Question

In Exercises $$1 - 10$$, write the standard form of the equation of the circle with the given center and radius.\nCenter $$(-3, 5)$$, $$r = 3$$

Answer

**step1 Recall the Standard Form of the Equation of a Circle**

The standard form of the equation of a circle with center $$(h, k)$$ and radius $$r$$ is given by the formula.

$$(x - h)^2 + (y - k)^2 = r^2$$

**step2 Substitute the Given Center and Radius into the Formula**

Given the center $$(h, k) = (-3, 5)$$ and the radius $$r = 3$$. Substitute these values into the standard form equation.

$$(x - (-3))^2 + (y - 5)^2 = 3^2$$

Simplify the expression.

$$(x + 3)^2 + (y - 5)^2 = 9$$

Alternative answer

Answer: $$(x + 3)^2 + (y - 5)^2 = 9$$ Explain
This is a question about the standard form of the equation of a circle. The solving step is:

We know that the standard form of a circle's equation is $$(x - h)^2 + (y - k)^2 = r^2$$, where $$(h, k)$$ is the center and $$r$$ is the radius.
In this problem, the center $$(h, k)$$ is $$(-3, 5)$$ and the radius $$r$$ is $$3$$.
So, we just put these numbers into the formula!
$$h = -3$$, $$k = 5$$, $$r = 3$$
$$ (x - (-3))^2 + (y - 5)^2 = 3^2 $$
$$ (x + 3)^2 + (y - 5)^2 = 9 $$
And that's it!

Alternative answer

Answer: $(x + 3)^2 + (y - 5)^2 = 9$ Explain
This is a question about the standard form of the equation of a circle . The solving step is:

First, I remember that the standard way to write the equation of a circle is $(x-h)^2 + (y-k)^2 = r^2$. That's like a special formula we use!
In this problem, they told us the center of the circle is $(-3, 5)$. So, that means $h = -3$ and $k = 5$.
They also told us the radius is $r = 3$.
Now, I just need to put these numbers into the formula!
For the 'h' part, it's $(x - (-3))^2$, which is the same as $(x + 3)^2$.
For the 'k' part, it's $(y - 5)^2$.
For the 'r' part, I need to square the radius, so $3^2 = 9$.
Putting it all together, the equation is $(x + 3)^2 + (y - 5)^2 = 9$. Easy peasy!

Alternative answer

Answer: $$(x + 3)^2 + (y - 5)^2 = 9$$ Explain
This is a question about the standard form equation of a circle.
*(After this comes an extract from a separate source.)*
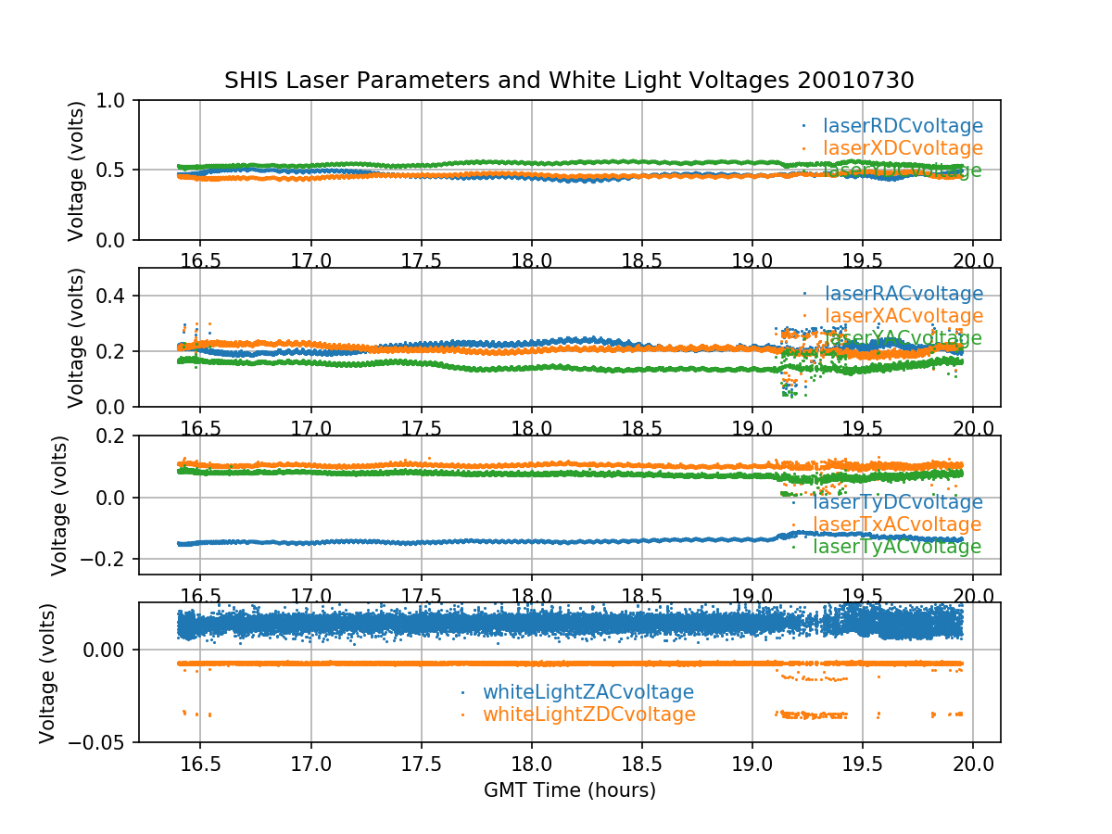This screenshot has height=834, width=1112.
Task: Select the laserTxACvoltage legend text
Action: pos(897,525)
The solving step is:

Hey friend! This is super easy once you know the secret formula for a circle!

1. **Remember the circle formula:** The standard way we write a circle's equation is $$(x - h)^2 + (y - k)^2 = r^2$$.
* Here, $$(h, k)$$ is the center of the circle.
* And $$r$$ is the radius of the circle.

2. **Plug in our numbers:**
* The problem tells us the center is $$(-3, 5)$$. So, $$h = -3$$ and $$k = 5$$.
* It also tells us the radius is $$r = 3$$.

3. **Put it all together:**
* Substitute $$h = -3$$ into $$(x - h)^2$$ which becomes $$(x - (-3))^2$$, which simplifies to $$(x + 3)^2$$.
* Substitute $$k = 5$$ into $$(y - k)^2$$ which becomes $$(y - 5)^2$$.
* Substitute $$r = 3$$ into $$r^2$$ which becomes $$3^2$$, and $$3^2$$ is $$9$$.

4. **Write the final equation:** So, we get $$(x + 3)^2 + (y - 5)^2 = 9$$.